Only Susie Lillard Hale, Maryanne Lillard, Jeff Aronson, Linda Finer, and Andy Powell (class of 64) know that I moved to Maine for work and eventual retirement in 2008.  But here I am, on my 6th career and my last adventure toward Medicare coverage (I can only hope) and happy as a clam.  I live on a river to Casco Bay in Brunswick and spent last year, before buying my home, in Portland. Winters are harsh but no where near as scary as the ones I spent in Minnesota during the ealy 70s.  My son, Matt, lives in San Francisco and will never leave, barring an earthquake that is so totally destructive that he must escape via a sea-kayak or sailing boat (which he tells me he's 'saving for' ??). But I see him, either there or here, every other year and we talk weekly.  I don't hope anymore for grandchildren.

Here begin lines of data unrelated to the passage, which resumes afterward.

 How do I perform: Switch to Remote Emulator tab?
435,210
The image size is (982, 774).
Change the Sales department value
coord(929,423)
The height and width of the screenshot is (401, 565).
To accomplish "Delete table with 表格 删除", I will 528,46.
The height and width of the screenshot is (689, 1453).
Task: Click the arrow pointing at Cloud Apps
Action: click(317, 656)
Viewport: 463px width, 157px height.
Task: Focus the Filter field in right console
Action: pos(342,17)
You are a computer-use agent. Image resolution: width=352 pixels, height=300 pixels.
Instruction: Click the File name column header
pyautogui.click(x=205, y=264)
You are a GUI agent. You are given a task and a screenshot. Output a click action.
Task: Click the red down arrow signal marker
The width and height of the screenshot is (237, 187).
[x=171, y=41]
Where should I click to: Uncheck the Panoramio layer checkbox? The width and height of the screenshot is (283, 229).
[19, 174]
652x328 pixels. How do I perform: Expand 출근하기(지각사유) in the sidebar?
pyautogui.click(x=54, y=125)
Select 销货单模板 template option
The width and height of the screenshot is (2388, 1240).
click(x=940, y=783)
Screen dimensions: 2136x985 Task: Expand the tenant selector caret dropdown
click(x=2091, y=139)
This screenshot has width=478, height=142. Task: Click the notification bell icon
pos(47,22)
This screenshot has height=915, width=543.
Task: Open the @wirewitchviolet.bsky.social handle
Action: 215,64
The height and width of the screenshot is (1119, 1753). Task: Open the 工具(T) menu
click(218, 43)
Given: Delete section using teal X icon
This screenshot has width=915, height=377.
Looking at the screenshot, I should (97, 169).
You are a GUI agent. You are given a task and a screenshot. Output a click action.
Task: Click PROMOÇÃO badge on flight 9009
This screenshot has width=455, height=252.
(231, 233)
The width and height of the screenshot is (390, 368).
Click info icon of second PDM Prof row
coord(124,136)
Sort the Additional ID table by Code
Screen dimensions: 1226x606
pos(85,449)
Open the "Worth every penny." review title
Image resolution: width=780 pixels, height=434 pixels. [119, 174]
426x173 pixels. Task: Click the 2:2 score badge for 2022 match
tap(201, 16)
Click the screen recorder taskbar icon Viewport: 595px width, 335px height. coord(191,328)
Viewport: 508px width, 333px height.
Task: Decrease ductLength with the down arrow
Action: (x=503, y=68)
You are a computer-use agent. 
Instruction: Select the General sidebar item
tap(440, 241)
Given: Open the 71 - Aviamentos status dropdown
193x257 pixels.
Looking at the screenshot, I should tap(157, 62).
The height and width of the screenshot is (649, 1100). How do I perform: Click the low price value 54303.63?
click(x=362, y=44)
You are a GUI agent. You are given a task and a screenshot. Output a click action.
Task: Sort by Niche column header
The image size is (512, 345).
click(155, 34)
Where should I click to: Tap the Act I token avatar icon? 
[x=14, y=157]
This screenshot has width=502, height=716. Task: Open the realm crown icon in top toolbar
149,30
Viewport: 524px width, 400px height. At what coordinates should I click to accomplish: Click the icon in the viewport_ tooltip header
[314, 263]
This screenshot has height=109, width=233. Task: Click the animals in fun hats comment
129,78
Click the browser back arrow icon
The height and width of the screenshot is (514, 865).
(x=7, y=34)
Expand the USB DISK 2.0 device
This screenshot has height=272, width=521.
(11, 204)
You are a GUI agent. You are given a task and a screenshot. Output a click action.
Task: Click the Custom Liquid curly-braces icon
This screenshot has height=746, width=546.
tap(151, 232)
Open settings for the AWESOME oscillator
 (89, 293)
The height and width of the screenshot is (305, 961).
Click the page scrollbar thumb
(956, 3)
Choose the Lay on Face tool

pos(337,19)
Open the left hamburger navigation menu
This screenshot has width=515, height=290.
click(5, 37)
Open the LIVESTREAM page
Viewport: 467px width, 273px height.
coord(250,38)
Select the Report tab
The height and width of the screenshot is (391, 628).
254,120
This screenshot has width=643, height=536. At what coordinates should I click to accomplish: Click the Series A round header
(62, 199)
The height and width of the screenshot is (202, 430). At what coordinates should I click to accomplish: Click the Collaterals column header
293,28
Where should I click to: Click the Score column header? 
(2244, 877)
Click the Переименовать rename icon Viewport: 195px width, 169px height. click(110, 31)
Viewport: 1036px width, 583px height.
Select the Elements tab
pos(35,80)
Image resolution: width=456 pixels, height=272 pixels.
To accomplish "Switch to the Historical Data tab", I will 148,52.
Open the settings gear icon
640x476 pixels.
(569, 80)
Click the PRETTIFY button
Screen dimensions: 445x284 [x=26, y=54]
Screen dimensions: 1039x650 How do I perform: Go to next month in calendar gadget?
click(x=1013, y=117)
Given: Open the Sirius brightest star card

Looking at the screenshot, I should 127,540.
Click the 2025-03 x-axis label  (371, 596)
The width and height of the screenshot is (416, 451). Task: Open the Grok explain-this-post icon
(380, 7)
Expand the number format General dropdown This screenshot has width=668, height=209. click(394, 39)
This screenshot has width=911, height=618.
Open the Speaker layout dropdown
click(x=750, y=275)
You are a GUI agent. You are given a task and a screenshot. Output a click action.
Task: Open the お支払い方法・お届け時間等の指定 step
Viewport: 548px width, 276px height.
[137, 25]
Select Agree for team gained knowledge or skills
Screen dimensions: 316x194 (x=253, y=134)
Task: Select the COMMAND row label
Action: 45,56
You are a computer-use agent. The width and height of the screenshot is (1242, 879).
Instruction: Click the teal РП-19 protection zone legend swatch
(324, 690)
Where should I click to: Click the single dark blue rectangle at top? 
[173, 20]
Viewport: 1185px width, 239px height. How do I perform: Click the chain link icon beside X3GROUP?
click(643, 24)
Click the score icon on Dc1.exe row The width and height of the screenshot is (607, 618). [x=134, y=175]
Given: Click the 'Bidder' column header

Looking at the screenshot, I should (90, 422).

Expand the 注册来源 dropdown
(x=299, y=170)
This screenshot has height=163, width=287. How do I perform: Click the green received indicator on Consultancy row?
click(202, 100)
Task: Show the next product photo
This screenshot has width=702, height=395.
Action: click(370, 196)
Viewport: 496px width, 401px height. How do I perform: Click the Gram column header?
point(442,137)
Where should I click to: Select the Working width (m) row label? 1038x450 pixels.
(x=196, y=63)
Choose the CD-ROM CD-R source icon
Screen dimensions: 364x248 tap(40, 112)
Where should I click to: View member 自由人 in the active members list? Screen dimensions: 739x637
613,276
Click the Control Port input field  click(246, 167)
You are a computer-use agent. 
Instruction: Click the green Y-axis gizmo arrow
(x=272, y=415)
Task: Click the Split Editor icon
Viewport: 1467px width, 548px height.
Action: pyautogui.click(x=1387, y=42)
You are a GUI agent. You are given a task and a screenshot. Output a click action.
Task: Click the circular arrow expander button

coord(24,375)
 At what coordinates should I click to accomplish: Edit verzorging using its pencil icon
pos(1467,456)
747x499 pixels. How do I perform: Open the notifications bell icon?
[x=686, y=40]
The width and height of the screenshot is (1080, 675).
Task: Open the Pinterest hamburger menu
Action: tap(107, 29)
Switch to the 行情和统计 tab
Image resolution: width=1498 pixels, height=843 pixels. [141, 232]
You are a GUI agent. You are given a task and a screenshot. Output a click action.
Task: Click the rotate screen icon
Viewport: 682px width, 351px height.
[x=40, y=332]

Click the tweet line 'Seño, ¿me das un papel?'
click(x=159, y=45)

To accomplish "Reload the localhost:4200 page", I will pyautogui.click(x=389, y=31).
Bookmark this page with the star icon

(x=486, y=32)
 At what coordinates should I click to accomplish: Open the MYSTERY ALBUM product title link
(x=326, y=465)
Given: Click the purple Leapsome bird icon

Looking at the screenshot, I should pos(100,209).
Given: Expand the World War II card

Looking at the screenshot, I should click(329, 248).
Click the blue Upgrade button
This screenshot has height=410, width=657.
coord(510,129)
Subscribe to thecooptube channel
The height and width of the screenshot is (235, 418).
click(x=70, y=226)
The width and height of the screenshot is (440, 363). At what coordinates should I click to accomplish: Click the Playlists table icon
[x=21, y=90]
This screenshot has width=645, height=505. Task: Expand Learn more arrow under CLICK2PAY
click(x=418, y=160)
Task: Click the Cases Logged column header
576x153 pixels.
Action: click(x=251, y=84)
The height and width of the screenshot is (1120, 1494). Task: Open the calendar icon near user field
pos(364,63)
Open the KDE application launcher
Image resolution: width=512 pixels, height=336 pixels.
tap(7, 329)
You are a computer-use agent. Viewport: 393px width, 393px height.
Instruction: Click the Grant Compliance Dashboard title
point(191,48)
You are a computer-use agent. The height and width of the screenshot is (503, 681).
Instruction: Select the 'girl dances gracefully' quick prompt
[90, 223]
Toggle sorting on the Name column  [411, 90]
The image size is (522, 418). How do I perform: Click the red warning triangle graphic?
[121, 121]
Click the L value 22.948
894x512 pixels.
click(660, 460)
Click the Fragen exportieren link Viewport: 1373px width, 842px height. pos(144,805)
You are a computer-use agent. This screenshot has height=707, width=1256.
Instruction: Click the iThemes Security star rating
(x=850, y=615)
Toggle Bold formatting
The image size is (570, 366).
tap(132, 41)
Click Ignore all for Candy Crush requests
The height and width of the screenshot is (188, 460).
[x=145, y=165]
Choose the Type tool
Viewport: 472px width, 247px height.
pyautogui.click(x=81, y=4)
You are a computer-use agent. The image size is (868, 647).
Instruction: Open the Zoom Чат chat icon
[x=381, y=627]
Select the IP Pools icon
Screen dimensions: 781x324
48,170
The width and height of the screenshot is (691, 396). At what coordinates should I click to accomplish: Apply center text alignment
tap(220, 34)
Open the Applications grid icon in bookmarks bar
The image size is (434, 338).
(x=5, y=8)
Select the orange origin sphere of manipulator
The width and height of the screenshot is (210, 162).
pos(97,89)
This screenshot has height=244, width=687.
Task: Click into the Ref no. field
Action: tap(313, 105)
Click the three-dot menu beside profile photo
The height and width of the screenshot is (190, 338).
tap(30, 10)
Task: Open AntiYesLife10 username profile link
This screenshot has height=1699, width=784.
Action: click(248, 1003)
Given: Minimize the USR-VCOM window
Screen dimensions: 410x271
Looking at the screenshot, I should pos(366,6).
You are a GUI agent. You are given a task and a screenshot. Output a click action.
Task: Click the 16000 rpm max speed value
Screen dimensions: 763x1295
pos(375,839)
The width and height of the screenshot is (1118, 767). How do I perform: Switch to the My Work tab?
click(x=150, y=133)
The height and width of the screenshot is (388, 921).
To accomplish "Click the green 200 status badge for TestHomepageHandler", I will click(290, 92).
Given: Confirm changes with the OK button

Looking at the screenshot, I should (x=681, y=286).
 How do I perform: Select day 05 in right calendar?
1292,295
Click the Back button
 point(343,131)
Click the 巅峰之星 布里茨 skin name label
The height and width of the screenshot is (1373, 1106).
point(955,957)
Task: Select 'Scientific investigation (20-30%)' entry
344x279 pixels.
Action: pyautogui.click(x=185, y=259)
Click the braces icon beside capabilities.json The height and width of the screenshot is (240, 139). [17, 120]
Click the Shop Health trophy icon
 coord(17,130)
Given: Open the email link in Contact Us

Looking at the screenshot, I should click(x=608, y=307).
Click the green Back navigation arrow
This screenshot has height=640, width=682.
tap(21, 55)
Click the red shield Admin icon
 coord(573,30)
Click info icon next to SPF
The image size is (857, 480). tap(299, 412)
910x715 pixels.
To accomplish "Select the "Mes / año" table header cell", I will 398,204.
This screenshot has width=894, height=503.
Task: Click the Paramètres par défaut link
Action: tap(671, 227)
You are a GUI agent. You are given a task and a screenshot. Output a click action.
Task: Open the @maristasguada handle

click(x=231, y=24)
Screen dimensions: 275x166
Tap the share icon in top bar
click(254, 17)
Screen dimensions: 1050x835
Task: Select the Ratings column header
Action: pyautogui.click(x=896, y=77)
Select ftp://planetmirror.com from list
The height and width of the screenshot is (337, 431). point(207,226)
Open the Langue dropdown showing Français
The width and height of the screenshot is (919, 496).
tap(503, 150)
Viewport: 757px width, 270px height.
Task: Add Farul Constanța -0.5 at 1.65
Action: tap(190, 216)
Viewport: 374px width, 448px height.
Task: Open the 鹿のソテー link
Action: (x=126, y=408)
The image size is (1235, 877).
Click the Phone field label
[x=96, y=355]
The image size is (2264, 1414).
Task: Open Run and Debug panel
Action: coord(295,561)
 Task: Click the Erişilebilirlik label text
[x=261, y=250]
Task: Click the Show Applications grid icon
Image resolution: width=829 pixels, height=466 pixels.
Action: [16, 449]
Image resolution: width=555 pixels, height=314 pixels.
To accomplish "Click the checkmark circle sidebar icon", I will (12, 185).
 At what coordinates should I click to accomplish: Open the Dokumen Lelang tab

I am single, but Andy comes up every other weekend to visit and partake of Maine's beauty.

We both explore its bays and inlets and he feels as tho he is on vacation while here. I couldn't be more content. My house is only 1000 sq foot, so how could I be expected to share? Was this a premeditated purchase??? 

I was lucky enough to train in health-care after my divorce, and so I don't have fearfullness about the future.  I only fret about how long Medicare is going to survive!  I will work until I can't.  THIS is the survival-call of our generation/class of '65 -- working until we can't any longer, if we are lucky and healthy enough to do so.

I code medical records at Maine Medical Center in Portland and am so happy in this field.  I can't be fired because the revenue stream starts with the coder.  Job security at its finest!  That is, until Obama Care becomes the law of the land, in which case I am a victim of any "unintended consequences" of that law. 

And I don't have a clue as to what those consequences might be. So, time to retire might be the way I will look at life next year, or the year after.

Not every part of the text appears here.